### Collected data
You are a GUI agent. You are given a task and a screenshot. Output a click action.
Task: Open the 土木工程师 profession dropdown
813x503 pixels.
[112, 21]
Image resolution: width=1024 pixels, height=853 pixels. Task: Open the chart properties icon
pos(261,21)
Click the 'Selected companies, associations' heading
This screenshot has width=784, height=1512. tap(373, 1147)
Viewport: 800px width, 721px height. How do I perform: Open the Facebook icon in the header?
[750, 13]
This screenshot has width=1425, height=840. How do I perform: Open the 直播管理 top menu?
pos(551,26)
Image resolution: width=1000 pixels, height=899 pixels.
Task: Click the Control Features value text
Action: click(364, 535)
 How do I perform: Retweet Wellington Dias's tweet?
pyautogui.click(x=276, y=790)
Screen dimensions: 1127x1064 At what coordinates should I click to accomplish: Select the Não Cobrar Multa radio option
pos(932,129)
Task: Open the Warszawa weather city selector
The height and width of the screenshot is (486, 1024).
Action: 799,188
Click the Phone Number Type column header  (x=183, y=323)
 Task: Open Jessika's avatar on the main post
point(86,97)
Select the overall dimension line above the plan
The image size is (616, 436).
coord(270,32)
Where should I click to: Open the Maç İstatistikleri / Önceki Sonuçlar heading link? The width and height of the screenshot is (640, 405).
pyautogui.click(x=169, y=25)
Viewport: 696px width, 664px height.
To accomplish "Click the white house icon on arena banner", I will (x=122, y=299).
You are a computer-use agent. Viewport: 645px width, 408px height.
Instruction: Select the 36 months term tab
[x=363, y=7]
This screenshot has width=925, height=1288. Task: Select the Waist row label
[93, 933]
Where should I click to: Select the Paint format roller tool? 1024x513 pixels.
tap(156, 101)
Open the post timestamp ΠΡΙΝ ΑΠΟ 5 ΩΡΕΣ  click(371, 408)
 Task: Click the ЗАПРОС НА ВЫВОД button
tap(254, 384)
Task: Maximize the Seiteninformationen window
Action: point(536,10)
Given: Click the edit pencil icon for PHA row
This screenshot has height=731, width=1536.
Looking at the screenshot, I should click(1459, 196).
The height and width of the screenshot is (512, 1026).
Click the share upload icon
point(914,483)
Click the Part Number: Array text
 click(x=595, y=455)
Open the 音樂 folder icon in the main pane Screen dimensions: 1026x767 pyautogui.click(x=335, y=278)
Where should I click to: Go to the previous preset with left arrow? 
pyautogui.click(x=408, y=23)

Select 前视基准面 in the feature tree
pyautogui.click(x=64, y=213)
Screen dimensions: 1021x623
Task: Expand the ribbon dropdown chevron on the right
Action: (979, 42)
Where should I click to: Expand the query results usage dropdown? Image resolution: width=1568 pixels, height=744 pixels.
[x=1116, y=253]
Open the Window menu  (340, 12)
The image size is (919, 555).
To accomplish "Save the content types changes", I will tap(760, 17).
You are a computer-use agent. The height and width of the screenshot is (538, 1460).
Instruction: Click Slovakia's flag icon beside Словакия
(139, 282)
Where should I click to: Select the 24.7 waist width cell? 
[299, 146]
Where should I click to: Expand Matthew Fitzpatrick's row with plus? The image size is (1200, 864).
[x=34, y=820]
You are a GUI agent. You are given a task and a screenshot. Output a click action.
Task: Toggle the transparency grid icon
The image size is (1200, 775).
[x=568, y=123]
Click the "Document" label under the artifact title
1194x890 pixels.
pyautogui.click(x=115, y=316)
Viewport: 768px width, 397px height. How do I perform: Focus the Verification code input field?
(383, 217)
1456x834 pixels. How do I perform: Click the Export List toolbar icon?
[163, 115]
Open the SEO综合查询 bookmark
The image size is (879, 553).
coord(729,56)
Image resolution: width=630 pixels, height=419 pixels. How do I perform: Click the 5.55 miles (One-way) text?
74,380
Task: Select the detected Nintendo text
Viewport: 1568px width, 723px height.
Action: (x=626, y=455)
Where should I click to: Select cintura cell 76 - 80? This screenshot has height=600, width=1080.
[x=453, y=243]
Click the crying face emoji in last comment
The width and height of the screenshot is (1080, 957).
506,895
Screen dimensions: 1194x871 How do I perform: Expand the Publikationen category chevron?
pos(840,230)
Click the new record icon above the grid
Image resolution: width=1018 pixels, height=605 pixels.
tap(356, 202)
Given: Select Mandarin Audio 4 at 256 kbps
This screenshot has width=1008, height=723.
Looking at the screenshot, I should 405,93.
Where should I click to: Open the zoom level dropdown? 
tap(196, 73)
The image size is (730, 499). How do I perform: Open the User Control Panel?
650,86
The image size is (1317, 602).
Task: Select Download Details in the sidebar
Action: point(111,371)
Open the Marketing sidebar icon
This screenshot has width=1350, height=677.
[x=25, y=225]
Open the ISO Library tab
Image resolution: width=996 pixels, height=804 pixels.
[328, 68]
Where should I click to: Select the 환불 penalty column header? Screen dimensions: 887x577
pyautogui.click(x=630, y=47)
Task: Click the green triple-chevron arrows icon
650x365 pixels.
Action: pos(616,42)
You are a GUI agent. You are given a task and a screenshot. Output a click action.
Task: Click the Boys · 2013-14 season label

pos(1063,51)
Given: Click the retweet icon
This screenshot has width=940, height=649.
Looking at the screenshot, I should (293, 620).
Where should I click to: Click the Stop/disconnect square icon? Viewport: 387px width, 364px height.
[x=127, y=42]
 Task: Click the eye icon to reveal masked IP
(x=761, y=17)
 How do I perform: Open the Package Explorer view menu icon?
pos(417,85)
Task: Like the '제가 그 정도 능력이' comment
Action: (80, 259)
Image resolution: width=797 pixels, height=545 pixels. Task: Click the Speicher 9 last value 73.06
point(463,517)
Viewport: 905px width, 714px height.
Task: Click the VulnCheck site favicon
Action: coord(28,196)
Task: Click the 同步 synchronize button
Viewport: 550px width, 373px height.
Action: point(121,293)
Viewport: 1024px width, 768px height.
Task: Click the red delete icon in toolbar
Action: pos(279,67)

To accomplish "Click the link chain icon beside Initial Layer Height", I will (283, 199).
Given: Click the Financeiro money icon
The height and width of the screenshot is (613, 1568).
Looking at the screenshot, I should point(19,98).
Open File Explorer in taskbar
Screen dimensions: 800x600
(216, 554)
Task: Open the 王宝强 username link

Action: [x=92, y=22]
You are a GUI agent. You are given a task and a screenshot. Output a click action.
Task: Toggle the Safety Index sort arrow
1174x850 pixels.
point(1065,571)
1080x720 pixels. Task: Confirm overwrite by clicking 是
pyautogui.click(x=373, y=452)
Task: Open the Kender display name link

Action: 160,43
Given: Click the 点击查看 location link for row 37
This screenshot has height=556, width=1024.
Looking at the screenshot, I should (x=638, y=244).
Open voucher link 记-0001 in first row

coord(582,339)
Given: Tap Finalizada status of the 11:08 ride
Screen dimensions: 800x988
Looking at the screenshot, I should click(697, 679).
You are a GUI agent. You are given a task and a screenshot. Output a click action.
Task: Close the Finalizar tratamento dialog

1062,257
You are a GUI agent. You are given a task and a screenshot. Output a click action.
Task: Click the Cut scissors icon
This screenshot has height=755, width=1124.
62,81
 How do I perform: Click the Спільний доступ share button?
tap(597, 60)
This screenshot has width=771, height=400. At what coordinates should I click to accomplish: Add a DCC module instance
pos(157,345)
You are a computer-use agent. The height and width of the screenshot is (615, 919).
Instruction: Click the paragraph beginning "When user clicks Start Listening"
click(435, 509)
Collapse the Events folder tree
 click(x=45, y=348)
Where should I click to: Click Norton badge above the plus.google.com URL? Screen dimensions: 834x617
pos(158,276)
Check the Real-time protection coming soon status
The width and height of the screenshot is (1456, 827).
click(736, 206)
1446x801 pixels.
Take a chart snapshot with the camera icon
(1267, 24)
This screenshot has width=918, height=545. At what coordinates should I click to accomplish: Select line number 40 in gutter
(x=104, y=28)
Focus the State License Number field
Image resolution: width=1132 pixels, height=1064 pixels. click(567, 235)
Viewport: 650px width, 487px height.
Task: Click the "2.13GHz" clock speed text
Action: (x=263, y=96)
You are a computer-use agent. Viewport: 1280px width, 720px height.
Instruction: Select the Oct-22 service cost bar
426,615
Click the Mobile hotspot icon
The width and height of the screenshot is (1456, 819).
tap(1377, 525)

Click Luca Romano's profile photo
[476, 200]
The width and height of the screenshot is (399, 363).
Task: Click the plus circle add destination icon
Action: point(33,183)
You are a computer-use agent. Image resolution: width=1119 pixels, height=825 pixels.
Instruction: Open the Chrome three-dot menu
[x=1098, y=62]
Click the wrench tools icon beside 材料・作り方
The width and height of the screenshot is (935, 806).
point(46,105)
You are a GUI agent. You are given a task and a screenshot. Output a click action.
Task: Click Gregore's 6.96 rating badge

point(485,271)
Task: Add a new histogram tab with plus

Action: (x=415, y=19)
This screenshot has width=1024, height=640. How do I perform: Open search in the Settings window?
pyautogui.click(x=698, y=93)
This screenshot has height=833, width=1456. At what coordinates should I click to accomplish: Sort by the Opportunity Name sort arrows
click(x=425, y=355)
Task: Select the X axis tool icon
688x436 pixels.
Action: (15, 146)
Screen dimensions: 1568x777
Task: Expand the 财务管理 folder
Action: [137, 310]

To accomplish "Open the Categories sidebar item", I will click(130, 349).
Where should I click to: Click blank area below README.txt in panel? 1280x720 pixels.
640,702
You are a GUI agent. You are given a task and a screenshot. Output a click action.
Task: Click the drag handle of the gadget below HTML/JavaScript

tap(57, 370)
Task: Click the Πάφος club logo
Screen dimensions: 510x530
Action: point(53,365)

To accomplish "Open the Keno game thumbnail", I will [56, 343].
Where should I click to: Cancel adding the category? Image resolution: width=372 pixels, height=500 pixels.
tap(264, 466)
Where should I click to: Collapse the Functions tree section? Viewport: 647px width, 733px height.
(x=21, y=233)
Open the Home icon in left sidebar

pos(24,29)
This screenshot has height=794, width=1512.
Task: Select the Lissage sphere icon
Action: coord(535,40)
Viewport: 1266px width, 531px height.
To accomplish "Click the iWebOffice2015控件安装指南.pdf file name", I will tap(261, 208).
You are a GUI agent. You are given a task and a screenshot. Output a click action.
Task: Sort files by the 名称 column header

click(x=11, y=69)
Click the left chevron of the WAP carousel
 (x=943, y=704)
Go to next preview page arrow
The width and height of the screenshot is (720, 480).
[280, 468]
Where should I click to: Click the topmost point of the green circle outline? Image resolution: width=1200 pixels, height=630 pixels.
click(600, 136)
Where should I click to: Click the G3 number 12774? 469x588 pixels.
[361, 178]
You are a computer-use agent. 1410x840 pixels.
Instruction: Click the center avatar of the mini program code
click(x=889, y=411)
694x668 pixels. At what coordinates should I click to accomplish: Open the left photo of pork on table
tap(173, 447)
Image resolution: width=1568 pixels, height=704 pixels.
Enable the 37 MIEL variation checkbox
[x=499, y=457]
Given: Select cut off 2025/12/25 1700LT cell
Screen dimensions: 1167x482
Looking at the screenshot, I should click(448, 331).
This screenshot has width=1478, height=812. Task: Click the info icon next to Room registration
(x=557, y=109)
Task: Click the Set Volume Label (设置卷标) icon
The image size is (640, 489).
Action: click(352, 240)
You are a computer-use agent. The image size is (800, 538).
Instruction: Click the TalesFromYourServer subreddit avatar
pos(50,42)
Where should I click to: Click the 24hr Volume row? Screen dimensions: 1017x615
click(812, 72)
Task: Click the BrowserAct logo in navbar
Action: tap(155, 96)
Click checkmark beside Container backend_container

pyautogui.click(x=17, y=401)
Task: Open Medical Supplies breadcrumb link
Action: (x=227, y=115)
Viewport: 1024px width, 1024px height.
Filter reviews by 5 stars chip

### What to produce
Every line above that holds "grid" should be copied out.

### Response to this exercise
Task: Toggle the transparency grid icon
Click the new record icon above the grid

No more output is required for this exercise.